● **TASK STATEMENT**
Nothing in the records should differ when they are repeated. Restate them word for word.

● **THE INPUT**

——————————

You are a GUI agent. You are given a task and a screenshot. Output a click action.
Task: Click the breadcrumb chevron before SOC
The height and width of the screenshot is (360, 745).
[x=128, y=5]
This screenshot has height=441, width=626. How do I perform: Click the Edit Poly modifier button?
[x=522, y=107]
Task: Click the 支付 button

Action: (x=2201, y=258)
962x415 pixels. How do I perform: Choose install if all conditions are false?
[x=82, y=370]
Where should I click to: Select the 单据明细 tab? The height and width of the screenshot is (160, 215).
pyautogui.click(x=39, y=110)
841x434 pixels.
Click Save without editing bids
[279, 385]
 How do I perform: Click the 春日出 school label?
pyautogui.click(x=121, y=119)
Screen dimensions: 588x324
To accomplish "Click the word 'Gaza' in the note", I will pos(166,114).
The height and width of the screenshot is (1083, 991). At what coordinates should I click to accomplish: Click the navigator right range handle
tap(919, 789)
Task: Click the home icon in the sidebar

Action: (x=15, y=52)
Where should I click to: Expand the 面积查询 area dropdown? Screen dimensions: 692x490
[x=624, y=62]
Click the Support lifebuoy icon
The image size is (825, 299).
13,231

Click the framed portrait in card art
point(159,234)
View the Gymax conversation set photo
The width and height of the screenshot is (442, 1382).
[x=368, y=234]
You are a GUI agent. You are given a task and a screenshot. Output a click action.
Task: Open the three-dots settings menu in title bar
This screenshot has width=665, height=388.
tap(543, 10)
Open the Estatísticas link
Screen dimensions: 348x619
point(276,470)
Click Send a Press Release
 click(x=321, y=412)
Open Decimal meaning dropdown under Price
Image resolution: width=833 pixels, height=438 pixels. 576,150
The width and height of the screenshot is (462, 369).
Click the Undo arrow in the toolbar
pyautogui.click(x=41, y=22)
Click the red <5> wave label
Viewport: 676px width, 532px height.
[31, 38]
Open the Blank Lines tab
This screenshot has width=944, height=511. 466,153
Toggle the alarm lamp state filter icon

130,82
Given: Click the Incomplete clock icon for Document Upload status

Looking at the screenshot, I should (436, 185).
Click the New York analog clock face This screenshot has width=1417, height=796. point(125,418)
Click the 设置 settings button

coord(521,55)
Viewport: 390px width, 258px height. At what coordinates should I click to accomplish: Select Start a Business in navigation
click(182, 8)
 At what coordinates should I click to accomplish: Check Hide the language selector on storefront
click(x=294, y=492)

——————————

● **SOLUTION TO THE EXERCISE**
You are a GUI agent. You are given a task and a screenshot. Output a click action.
Task: Click the breadcrumb chevron before SOC
The height and width of the screenshot is (360, 745).
[x=128, y=5]
This screenshot has height=441, width=626. How do I perform: Click the Edit Poly modifier button?
[x=522, y=107]
Task: Click the 支付 button

Action: (x=2201, y=258)
962x415 pixels. How do I perform: Choose install if all conditions are false?
[x=82, y=370]
Where should I click to: Select the 单据明细 tab? The height and width of the screenshot is (160, 215).
pyautogui.click(x=39, y=110)
841x434 pixels.
Click Save without editing bids
[279, 385]
 How do I perform: Click the 春日出 school label?
pyautogui.click(x=121, y=119)
Screen dimensions: 588x324
To accomplish "Click the word 'Gaza' in the note", I will pos(166,114).
The height and width of the screenshot is (1083, 991). At what coordinates should I click to accomplish: Click the navigator right range handle
tap(919, 789)
Task: Click the home icon in the sidebar

Action: (x=15, y=52)
Where should I click to: Expand the 面积查询 area dropdown? Screen dimensions: 692x490
[x=624, y=62]
Click the Support lifebuoy icon
The image size is (825, 299).
13,231

Click the framed portrait in card art
point(159,234)
View the Gymax conversation set photo
The width and height of the screenshot is (442, 1382).
[x=368, y=234]
You are a GUI agent. You are given a task and a screenshot. Output a click action.
Task: Open the three-dots settings menu in title bar
This screenshot has width=665, height=388.
tap(543, 10)
Open the Estatísticas link
Screen dimensions: 348x619
point(276,470)
Click Send a Press Release
 click(x=321, y=412)
Open Decimal meaning dropdown under Price
Image resolution: width=833 pixels, height=438 pixels. 576,150
The width and height of the screenshot is (462, 369).
Click the Undo arrow in the toolbar
pyautogui.click(x=41, y=22)
Click the red <5> wave label
Viewport: 676px width, 532px height.
[31, 38]
Open the Blank Lines tab
This screenshot has width=944, height=511. 466,153
Toggle the alarm lamp state filter icon

130,82
Given: Click the Incomplete clock icon for Document Upload status

Looking at the screenshot, I should (436, 185).
Click the New York analog clock face This screenshot has width=1417, height=796. point(125,418)
Click the 设置 settings button

coord(521,55)
Viewport: 390px width, 258px height. At what coordinates should I click to accomplish: Select Start a Business in navigation
click(182, 8)
 At what coordinates should I click to accomplish: Check Hide the language selector on storefront
click(x=294, y=492)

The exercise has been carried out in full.